Orphan receptor chicken ovalbumin upstream promoter transcription factors inhibit steroid factor-1, upstream stimulatory factor, and activator protein-1 activation of ovine follicle-stimulating hormone receptor expression via composite cis-elements.

The FSH receptor (FSHR) is selectively expressed in the granulosa and Sertoli cells in a development-dependent manner. Little is known regarding how the regulatory factors balance expression of this gene in ovarian cycles or spermatogenic stages. We have used the ovine FSHR promoter as a model system and identified a third regulatory element (RE-3) located at -197 to -171 of the strongest promoter.
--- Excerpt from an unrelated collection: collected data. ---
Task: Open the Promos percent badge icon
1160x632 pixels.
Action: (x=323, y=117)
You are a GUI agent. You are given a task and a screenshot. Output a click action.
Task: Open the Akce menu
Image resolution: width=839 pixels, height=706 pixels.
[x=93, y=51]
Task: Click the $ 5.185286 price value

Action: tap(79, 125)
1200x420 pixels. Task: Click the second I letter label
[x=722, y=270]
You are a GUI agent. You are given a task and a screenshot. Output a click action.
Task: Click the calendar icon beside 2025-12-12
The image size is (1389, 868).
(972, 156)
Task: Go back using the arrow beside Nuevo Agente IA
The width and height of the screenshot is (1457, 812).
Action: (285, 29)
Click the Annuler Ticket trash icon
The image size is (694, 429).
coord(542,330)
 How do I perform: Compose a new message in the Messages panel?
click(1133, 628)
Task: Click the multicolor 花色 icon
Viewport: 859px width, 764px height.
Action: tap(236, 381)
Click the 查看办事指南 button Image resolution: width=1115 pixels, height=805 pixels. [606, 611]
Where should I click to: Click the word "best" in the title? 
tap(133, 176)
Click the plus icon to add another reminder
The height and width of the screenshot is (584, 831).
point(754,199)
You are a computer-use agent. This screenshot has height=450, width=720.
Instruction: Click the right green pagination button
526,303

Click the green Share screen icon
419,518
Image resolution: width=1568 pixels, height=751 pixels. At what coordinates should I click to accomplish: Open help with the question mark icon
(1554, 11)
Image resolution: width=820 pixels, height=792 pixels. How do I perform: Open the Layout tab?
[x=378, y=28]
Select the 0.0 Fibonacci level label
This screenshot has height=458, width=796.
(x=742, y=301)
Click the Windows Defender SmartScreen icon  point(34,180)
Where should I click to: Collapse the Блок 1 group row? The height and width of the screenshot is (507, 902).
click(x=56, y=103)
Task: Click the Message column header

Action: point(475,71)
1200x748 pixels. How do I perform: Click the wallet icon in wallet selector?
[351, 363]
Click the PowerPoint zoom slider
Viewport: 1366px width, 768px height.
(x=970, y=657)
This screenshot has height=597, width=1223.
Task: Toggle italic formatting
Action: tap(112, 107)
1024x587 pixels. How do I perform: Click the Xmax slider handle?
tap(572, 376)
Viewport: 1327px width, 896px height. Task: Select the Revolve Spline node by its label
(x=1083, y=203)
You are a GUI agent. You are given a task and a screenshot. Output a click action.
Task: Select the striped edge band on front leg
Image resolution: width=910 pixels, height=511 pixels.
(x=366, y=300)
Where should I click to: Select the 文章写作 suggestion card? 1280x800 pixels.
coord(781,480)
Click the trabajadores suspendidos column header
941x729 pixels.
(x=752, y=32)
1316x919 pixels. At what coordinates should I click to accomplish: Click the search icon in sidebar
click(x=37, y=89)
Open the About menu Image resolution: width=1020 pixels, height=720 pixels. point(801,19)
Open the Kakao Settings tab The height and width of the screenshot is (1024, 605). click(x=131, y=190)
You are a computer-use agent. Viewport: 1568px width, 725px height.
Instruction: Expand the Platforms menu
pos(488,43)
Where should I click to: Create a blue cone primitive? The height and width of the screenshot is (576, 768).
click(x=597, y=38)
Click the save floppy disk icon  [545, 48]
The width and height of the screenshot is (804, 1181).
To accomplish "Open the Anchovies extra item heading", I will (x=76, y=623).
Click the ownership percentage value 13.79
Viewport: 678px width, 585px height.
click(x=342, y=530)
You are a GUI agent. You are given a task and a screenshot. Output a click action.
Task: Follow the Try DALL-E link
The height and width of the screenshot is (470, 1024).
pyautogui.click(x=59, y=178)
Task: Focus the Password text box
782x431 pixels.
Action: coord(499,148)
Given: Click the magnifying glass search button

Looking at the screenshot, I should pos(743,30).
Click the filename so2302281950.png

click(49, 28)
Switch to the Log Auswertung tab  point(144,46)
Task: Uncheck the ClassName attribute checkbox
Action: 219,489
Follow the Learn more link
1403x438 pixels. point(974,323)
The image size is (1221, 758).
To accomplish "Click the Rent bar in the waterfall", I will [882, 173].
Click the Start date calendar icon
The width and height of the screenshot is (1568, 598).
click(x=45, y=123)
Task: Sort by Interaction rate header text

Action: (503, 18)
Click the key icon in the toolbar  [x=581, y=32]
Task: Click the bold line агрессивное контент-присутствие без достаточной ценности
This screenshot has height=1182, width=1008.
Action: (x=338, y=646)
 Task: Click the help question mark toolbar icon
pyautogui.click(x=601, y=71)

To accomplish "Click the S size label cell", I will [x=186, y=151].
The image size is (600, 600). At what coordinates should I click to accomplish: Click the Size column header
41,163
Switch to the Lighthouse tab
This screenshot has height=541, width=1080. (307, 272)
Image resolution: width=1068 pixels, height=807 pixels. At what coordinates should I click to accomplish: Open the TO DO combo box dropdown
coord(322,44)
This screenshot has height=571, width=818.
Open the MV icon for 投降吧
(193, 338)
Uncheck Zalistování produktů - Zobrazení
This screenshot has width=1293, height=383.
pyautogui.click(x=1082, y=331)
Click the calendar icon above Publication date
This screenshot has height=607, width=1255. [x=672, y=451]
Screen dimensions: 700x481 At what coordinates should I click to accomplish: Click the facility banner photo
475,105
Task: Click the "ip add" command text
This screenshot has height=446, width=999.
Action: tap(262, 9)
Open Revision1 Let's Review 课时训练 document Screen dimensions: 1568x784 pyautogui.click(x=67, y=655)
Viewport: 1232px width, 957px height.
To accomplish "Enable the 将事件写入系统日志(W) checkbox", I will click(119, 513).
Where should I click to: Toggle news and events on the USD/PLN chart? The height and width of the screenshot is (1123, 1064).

Gel mobility shift and antibody supershift assays demonstrated that nuclear factors c-Fos/c-Jun, steroidogenic factor-1 (SF-1), upstream stimulatory factor-1/2 (USF-1/2), and chicken ovalbumin upstream promoter transcription factor-1/2 (COUP-TFI/II) potentially bound to RE-3. We have also extended our previous observations by showing that a sequence containing an E-box was not only bound by USF proteins but also recognized by COUP-TF orphan receptors. Functional studies demonstrated that USF-1/2, c-Fos/c-Jun, and SF-1 were activators, whereas COUP-TFs were repressors. Our studies indicated that RE-3 mediated SF-1 activation as well as phorbol 12-myristate 13-acetate stimulation, whereas COUP-TFs inhibited AP-1, USFs, and SF-1 activation. We also demonstrated that both COUP-TF-binding sites in the core promoter were required for the bipartite elements to oppose their competitor binding. These data suggest a mechanism by which positive and negative regulators compete for the common regulatory elements, providing antagonistic pathways that might govern the expression of FSHR in gonadal cells.